— Materiais do exercício —
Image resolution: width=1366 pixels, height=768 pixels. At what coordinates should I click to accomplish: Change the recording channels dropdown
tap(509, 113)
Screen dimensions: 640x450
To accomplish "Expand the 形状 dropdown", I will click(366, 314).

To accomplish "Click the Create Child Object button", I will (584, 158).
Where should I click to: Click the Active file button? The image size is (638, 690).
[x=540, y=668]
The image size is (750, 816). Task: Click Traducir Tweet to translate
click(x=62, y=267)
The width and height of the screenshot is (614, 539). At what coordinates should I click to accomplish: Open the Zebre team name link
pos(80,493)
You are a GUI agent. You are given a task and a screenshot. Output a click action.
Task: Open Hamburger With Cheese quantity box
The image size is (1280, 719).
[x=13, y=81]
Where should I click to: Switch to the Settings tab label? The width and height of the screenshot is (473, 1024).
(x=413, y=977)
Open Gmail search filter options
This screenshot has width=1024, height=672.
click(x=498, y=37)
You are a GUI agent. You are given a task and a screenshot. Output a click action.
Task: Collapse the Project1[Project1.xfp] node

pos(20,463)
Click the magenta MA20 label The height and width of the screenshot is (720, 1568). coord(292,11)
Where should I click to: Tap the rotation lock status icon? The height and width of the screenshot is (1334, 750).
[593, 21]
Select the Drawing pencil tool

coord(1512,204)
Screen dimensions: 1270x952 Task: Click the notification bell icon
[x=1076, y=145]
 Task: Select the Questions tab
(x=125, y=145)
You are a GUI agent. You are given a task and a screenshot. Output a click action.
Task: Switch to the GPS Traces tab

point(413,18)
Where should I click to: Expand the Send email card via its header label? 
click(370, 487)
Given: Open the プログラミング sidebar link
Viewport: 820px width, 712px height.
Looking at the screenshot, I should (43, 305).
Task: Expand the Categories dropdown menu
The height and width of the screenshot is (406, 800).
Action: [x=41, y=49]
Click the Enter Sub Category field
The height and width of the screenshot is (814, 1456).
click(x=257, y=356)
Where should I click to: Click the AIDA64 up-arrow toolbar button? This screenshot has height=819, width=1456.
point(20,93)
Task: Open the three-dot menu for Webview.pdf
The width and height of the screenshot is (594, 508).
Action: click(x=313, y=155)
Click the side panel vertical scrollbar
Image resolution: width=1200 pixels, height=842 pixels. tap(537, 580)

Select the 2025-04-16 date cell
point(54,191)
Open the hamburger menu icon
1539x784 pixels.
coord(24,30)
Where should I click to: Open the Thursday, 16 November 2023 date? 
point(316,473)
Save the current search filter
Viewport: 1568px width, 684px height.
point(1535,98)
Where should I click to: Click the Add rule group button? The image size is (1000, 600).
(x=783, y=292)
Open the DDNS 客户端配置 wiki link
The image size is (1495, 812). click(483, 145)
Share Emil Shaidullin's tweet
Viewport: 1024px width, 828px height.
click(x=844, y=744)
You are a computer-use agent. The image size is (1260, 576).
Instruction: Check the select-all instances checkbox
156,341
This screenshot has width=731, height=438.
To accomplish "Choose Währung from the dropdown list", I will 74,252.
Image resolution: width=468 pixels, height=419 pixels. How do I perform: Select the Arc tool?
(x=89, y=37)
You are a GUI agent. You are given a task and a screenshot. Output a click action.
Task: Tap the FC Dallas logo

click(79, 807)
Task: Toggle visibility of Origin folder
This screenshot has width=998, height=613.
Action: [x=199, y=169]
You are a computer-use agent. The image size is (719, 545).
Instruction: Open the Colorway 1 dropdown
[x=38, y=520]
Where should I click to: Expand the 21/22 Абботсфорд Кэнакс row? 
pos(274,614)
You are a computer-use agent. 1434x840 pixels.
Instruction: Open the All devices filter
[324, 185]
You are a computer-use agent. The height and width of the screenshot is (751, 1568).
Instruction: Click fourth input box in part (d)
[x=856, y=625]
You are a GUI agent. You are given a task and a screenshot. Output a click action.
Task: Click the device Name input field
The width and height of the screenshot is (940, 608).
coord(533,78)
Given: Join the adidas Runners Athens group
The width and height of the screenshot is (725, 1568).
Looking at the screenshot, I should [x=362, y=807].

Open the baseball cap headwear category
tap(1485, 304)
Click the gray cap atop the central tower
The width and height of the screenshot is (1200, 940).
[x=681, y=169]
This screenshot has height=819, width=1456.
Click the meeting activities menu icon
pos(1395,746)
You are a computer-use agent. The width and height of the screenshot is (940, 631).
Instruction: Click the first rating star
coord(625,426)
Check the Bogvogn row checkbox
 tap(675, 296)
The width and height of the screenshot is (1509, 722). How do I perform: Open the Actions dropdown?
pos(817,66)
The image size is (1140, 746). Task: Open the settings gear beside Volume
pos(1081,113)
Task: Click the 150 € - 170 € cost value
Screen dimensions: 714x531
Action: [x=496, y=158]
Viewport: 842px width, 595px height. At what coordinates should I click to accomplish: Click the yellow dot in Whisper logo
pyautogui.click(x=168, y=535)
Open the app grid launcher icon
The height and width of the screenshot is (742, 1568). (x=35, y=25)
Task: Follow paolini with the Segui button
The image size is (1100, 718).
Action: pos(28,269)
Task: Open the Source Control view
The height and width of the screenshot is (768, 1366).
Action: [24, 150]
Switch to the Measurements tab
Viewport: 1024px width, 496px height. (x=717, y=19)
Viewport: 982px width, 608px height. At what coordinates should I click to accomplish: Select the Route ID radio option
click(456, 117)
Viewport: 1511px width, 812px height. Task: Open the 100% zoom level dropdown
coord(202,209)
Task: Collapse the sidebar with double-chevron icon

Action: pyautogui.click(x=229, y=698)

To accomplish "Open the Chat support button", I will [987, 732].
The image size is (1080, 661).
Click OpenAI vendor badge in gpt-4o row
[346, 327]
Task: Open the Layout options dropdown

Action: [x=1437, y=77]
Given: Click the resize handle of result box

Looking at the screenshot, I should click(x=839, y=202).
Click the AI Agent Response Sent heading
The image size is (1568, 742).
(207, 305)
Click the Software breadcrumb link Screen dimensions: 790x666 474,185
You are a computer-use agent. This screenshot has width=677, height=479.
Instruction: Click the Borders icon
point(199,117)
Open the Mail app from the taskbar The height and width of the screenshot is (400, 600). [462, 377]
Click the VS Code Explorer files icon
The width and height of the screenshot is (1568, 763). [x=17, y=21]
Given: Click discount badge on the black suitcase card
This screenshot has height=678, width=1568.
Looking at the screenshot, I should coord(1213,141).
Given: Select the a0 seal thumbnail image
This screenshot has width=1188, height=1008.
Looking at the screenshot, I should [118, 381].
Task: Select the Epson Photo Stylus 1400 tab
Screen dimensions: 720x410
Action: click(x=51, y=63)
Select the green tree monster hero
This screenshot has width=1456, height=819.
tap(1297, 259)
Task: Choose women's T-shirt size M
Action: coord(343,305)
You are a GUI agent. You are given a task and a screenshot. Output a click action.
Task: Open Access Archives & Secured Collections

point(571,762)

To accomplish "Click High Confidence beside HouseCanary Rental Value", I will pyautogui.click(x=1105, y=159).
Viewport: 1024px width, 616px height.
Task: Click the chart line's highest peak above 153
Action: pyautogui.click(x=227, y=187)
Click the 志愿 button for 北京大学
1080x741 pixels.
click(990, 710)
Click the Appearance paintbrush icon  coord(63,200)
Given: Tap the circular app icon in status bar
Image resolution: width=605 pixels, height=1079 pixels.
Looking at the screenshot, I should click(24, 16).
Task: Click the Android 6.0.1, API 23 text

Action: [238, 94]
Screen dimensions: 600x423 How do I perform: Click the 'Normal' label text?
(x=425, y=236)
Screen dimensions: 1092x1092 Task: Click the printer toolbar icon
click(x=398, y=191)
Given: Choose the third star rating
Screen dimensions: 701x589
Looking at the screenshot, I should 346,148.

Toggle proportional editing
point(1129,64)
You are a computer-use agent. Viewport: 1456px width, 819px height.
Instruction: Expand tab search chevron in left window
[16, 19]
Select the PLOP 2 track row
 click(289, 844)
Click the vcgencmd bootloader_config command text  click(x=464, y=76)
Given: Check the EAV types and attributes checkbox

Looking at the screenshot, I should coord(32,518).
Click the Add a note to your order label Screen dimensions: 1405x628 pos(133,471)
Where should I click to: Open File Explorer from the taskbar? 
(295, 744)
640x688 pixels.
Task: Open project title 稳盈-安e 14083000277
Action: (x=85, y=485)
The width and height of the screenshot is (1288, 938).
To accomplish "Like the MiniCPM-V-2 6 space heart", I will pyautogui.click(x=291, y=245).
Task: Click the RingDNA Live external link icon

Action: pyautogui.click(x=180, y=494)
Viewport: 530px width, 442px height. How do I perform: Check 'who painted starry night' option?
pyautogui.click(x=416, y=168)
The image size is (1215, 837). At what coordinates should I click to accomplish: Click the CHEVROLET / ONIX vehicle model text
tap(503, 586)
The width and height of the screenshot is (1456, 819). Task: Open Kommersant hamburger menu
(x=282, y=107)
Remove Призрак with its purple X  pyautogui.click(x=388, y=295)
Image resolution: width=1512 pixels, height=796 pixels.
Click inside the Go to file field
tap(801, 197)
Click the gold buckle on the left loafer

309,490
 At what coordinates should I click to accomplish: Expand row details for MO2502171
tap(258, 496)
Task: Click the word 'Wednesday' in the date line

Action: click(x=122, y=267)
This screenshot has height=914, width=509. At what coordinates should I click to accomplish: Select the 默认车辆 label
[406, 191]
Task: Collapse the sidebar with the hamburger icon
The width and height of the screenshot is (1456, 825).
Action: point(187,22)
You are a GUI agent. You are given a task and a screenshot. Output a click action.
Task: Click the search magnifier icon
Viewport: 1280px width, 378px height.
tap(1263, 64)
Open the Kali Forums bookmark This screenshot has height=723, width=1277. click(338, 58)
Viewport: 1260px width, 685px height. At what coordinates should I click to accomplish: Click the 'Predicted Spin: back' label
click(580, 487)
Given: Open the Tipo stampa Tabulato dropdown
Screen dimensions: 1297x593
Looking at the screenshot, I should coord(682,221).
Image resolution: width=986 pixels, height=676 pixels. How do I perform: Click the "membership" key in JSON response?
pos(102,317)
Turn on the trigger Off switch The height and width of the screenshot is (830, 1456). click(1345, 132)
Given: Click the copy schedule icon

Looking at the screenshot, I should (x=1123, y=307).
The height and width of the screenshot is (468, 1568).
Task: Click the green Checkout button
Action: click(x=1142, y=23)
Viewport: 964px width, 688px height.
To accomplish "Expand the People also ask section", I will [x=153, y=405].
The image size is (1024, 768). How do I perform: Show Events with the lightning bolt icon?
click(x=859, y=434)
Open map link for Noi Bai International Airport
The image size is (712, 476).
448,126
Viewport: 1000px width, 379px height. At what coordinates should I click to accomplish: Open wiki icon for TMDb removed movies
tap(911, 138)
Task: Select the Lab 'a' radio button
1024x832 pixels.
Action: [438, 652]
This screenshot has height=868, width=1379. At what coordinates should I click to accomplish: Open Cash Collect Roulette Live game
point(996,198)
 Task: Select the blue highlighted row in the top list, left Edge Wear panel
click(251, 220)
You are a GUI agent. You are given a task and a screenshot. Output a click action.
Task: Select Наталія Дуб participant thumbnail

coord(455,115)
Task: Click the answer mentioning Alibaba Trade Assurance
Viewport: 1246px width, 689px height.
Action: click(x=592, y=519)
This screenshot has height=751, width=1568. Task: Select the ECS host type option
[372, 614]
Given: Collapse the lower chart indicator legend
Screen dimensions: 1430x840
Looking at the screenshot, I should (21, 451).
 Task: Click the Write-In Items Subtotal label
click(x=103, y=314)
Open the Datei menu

— Instruções do exercício —
Devolva cada linha dos dados em que figure a palavra "Toggle", sem qualquer alteração.

— Resposta à tarefa —
Task: Toggle visibility of Origin folder
Toggle proportional editing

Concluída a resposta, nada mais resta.